■ **Work to be completed**:
Return the whole listing, keeping every character the same.

■ **Records for the exercise**:

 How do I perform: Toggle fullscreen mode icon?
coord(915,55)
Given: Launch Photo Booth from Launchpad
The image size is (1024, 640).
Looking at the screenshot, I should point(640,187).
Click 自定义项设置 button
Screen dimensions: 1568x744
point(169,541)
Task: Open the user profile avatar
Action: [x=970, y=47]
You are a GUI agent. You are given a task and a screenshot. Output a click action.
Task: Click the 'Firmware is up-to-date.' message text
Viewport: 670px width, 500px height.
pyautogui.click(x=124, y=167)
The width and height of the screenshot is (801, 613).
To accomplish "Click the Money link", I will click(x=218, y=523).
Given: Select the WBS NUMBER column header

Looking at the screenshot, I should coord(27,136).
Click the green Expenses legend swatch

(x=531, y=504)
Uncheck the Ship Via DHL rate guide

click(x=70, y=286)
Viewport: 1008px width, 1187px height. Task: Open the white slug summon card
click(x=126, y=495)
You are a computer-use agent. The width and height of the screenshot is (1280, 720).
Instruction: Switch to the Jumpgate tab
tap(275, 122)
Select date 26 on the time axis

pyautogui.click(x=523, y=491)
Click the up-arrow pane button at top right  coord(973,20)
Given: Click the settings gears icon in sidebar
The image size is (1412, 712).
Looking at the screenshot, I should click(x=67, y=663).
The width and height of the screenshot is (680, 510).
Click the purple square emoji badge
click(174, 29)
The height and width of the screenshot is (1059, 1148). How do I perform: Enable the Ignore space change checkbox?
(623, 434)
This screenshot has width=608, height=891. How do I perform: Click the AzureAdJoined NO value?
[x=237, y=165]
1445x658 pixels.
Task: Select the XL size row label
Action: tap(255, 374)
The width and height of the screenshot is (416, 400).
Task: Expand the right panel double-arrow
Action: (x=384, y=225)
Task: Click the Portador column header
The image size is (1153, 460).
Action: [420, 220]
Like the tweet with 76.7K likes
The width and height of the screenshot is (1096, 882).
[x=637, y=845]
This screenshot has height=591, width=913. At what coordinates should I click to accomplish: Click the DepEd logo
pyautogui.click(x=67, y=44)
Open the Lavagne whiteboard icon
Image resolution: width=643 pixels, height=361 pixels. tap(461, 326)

■ **Exercise answer**:
 How do I perform: Toggle fullscreen mode icon?
coord(915,55)
Given: Launch Photo Booth from Launchpad
The image size is (1024, 640).
Looking at the screenshot, I should point(640,187).
Click 自定义项设置 button
Screen dimensions: 1568x744
point(169,541)
Task: Open the user profile avatar
Action: [x=970, y=47]
You are a GUI agent. You are given a task and a screenshot. Output a click action.
Task: Click the 'Firmware is up-to-date.' message text
Viewport: 670px width, 500px height.
pyautogui.click(x=124, y=167)
The width and height of the screenshot is (801, 613).
To accomplish "Click the Money link", I will click(x=218, y=523).
Given: Select the WBS NUMBER column header

Looking at the screenshot, I should coord(27,136).
Click the green Expenses legend swatch

(x=531, y=504)
Uncheck the Ship Via DHL rate guide

click(x=70, y=286)
Viewport: 1008px width, 1187px height. Task: Open the white slug summon card
click(x=126, y=495)
You are a computer-use agent. The width and height of the screenshot is (1280, 720).
Instruction: Switch to the Jumpgate tab
tap(275, 122)
Select date 26 on the time axis

pyautogui.click(x=523, y=491)
Click the up-arrow pane button at top right  coord(973,20)
Given: Click the settings gears icon in sidebar
The image size is (1412, 712).
Looking at the screenshot, I should click(x=67, y=663).
The width and height of the screenshot is (680, 510).
Click the purple square emoji badge
click(174, 29)
The height and width of the screenshot is (1059, 1148). How do I perform: Enable the Ignore space change checkbox?
(623, 434)
This screenshot has width=608, height=891. How do I perform: Click the AzureAdJoined NO value?
[x=237, y=165]
1445x658 pixels.
Task: Select the XL size row label
Action: tap(255, 374)
The width and height of the screenshot is (416, 400).
Task: Expand the right panel double-arrow
Action: (x=384, y=225)
Task: Click the Portador column header
The image size is (1153, 460).
Action: [420, 220]
Like the tweet with 76.7K likes
The width and height of the screenshot is (1096, 882).
[x=637, y=845]
This screenshot has height=591, width=913. At what coordinates should I click to accomplish: Click the DepEd logo
pyautogui.click(x=67, y=44)
Open the Lavagne whiteboard icon
Image resolution: width=643 pixels, height=361 pixels. tap(461, 326)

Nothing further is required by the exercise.